* _CHALLENGE_:
Extract every line of the records below that contains the string "tooltip", matching case exactly.

* _RECORD EXTRACTS_:
━━━━━━━━━━━━━━━━━━━━━━━━━━━━━━

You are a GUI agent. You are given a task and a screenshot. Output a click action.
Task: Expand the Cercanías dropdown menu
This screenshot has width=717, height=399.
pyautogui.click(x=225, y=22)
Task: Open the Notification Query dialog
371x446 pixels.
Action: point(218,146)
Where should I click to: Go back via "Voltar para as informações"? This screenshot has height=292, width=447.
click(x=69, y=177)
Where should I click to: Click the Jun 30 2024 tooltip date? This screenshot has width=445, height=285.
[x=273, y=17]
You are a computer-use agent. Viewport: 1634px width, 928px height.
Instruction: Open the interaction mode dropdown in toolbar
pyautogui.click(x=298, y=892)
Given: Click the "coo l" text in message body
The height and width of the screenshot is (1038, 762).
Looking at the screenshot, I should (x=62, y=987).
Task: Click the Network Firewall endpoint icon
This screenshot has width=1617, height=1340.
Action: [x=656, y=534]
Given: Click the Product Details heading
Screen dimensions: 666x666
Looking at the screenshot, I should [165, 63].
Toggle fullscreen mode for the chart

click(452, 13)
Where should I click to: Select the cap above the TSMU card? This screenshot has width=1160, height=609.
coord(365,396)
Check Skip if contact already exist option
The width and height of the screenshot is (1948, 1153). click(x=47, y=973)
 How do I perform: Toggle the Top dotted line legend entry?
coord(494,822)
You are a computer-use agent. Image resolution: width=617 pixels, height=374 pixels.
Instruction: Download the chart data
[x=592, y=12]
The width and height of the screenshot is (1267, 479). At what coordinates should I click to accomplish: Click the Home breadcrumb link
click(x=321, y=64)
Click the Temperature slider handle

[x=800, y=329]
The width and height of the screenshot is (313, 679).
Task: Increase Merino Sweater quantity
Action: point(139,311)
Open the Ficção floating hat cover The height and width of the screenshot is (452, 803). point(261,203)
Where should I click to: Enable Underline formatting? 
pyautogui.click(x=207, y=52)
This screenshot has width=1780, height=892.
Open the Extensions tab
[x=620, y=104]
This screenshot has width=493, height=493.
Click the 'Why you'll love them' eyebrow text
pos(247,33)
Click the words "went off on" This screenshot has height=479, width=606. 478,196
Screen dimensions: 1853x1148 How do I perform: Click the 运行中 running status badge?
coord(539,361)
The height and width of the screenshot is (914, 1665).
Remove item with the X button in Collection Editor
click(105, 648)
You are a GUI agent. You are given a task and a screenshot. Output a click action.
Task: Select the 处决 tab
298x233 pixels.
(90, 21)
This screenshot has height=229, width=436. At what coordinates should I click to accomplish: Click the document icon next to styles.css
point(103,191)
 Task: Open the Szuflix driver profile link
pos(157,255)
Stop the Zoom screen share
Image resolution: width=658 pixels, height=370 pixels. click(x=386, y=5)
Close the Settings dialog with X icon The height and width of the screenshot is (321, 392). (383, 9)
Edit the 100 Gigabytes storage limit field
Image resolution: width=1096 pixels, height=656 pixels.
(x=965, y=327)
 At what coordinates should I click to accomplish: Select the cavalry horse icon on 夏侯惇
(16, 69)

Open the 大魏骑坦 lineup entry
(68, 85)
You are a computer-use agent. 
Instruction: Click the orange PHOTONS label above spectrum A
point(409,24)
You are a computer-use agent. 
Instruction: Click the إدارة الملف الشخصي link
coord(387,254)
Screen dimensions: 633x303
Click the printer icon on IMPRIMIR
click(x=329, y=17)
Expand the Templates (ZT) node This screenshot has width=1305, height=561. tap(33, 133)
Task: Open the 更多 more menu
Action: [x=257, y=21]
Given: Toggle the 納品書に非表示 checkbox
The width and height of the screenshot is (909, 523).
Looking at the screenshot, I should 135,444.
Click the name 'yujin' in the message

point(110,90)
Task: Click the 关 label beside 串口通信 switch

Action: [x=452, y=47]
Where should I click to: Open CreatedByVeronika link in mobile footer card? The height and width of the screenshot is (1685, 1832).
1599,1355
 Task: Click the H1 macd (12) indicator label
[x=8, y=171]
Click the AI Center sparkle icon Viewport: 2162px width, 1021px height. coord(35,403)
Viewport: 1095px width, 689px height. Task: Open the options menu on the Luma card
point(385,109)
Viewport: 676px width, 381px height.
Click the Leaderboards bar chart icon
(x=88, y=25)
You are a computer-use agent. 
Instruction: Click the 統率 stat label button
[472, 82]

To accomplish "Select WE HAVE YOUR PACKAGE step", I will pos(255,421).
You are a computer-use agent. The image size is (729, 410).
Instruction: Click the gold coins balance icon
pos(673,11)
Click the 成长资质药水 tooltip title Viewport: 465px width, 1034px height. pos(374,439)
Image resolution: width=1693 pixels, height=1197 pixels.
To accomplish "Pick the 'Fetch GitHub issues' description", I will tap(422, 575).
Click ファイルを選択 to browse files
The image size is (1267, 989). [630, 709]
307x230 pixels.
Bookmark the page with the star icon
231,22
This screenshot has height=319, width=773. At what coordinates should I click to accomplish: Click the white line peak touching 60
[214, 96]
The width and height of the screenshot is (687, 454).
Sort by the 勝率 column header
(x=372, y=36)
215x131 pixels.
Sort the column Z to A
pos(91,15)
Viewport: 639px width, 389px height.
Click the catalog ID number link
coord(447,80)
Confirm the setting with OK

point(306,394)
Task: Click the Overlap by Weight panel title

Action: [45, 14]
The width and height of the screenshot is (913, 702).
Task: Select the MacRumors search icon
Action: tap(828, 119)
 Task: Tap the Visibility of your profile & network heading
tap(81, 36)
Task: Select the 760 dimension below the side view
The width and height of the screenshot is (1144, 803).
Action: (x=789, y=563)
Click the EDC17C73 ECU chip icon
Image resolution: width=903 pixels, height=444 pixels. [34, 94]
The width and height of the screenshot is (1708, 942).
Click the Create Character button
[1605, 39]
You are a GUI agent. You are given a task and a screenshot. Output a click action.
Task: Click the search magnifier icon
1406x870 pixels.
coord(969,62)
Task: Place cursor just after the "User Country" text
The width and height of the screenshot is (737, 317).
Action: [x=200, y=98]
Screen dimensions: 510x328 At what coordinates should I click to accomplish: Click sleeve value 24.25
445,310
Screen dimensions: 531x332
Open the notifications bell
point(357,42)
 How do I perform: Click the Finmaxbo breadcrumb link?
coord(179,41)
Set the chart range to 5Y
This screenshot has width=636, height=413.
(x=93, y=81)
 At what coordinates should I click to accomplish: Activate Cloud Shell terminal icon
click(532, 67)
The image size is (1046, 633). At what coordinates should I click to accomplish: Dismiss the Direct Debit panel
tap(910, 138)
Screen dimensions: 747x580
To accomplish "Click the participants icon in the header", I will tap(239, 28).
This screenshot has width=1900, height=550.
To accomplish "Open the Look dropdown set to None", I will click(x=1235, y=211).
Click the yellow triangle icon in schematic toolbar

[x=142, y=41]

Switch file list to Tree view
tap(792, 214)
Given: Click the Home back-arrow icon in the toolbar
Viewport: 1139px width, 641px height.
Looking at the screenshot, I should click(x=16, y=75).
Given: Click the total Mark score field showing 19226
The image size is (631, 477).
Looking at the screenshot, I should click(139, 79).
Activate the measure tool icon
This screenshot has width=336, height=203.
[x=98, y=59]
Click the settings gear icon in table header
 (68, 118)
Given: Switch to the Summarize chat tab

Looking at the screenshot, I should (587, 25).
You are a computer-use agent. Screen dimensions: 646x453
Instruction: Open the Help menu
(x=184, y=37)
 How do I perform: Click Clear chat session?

━━━━━━━━━━━━━━━━━━━━━━━━━━━━━━

* _RESPONSE TO THIS EXERCISE_:
Where should I click to: Click the Jun 30 2024 tooltip date? This screenshot has width=445, height=285.
Click the 成长资质药水 tooltip title Viewport: 465px width, 1034px height. pos(374,439)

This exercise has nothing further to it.